Directions for this task -
Show each line of the data below in which "sport" occurs.

*** Data shown ***

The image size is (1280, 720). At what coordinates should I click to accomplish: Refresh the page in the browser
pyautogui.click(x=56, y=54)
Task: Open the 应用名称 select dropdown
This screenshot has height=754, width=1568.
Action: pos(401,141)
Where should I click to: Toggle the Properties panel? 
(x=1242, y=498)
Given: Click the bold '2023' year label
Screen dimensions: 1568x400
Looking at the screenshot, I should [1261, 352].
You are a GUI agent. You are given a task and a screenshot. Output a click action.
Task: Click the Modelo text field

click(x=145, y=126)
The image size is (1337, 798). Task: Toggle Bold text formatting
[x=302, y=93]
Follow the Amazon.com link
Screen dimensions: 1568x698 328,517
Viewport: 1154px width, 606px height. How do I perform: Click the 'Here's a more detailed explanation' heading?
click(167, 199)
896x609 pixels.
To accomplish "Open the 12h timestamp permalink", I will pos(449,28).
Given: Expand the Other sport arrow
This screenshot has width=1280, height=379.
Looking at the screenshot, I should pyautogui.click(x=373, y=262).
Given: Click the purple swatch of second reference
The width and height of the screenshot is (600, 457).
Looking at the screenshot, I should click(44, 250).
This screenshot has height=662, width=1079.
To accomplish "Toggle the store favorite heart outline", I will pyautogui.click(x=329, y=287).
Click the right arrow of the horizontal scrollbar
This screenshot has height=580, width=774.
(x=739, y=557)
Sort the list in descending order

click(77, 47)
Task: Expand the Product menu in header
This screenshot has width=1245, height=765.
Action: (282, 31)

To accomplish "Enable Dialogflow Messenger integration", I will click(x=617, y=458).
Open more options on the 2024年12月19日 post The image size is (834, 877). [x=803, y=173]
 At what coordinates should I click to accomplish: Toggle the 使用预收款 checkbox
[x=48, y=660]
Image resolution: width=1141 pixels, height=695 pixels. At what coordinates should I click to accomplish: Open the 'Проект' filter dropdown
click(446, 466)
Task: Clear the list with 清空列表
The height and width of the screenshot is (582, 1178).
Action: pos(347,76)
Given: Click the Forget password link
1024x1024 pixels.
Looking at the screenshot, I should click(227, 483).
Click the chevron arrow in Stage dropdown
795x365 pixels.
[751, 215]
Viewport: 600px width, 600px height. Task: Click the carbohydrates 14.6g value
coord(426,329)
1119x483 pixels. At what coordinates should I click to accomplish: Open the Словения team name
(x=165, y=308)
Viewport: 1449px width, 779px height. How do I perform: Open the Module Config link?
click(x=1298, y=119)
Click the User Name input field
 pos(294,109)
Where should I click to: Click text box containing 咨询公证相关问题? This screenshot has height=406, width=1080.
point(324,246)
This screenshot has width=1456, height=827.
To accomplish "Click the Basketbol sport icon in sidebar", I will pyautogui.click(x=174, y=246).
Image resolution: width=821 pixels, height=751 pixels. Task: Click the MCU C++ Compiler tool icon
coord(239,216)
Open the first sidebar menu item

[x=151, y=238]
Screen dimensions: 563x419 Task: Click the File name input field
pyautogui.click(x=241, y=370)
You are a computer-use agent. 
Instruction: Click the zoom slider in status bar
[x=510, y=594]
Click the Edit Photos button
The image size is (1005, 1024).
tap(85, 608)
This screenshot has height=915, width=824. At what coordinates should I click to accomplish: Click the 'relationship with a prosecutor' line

*** End of Data shown ***

Solved exercise -
Given: Expand the Other sport arrow
To accomplish "Click the Basketbol sport icon in sidebar", I will pyautogui.click(x=174, y=246).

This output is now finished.